Ele [o professor leitor] muito me incentivou, com seu carisma, seu entusiasmo, suas histórias e seu jeito cheio de autores e letras que demonstra muita sabedoria em como passar seu ponto de vista. (Participante 1).
O professor foi algo que me fez mudar com seu jeito de falar sobre o mundo dos livros. E hoje me sinto bem mais interessada a ler. (Participante 3).
Para a Participante 3, o “jeito de falar” do professor leitor foi o responsável por uma mudança de atitude que a levou a aumentar seu interesse pela leitura. O gesto vocal poético, que ocorre num encontro prenhe de sentimentos e reciprocidade, é, para Buber (1974), um dos fatores principais para o acontecimento da ação, da mudança. Nesse momento de
performance, “a arte ‘se encarna’: seu corpo emerge da torrente da presença, fora do tempo e
do espaço, para a margem da existência” (BUBER, 1974, p. 16). A mudança é o ato concreto consciente, mundano, que surge atrelado à totalidade que representa a vida concreta integrada à arte literária e ao dizer poético que a expressa ou representa.

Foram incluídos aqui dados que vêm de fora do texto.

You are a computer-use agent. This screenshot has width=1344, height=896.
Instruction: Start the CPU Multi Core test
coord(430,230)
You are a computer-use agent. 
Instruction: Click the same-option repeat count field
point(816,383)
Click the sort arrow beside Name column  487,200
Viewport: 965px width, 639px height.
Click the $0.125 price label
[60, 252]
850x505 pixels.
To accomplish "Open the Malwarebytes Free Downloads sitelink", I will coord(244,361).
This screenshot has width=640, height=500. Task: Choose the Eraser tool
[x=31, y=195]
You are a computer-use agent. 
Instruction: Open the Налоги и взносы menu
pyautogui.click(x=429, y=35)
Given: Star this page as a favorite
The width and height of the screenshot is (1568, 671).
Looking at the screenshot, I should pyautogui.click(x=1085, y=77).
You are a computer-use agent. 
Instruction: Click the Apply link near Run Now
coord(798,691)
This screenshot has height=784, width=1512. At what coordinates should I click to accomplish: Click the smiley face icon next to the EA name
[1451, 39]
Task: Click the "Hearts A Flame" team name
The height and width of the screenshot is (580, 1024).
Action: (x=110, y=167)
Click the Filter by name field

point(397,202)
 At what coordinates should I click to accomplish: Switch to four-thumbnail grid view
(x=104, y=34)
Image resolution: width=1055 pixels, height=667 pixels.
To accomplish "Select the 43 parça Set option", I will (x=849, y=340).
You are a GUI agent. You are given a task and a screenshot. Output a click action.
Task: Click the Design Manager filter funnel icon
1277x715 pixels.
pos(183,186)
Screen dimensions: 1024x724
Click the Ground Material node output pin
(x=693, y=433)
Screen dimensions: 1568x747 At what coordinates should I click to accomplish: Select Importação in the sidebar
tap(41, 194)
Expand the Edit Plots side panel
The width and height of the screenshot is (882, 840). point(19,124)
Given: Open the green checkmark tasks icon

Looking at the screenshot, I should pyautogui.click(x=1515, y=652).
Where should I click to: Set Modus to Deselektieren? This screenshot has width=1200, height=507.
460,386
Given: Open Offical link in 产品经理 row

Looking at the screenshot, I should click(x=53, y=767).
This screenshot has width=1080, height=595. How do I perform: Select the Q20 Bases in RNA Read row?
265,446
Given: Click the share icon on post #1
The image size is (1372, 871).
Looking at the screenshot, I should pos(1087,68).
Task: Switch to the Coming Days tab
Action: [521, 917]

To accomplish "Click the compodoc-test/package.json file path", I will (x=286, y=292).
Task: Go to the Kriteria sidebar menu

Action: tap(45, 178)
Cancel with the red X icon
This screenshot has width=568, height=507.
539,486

A arte literária começa a fazer parte do dia a dia do leitor, influenciando suas ideias, ações e reflexões, incutindo novas representações sociais associadas a um “nutrir poético-literário”. Por exemplo, para a Participante 1, o leitor pode se “encher de autores e letras” para, assim, apresentar “muita sabedoria” em seus discursos. A ideia de se “nutrir” de autores, livros e letras é recorrente. A leitura é um processo de nutrição, e o leitor nutrido, saudável é aquele mais “sábio”. No entanto, inicialmente a compulsão, a “fome” de livros era motivo de anormalidade (na Idade Média, acreditava-se que muita leitura poderia levar à demência).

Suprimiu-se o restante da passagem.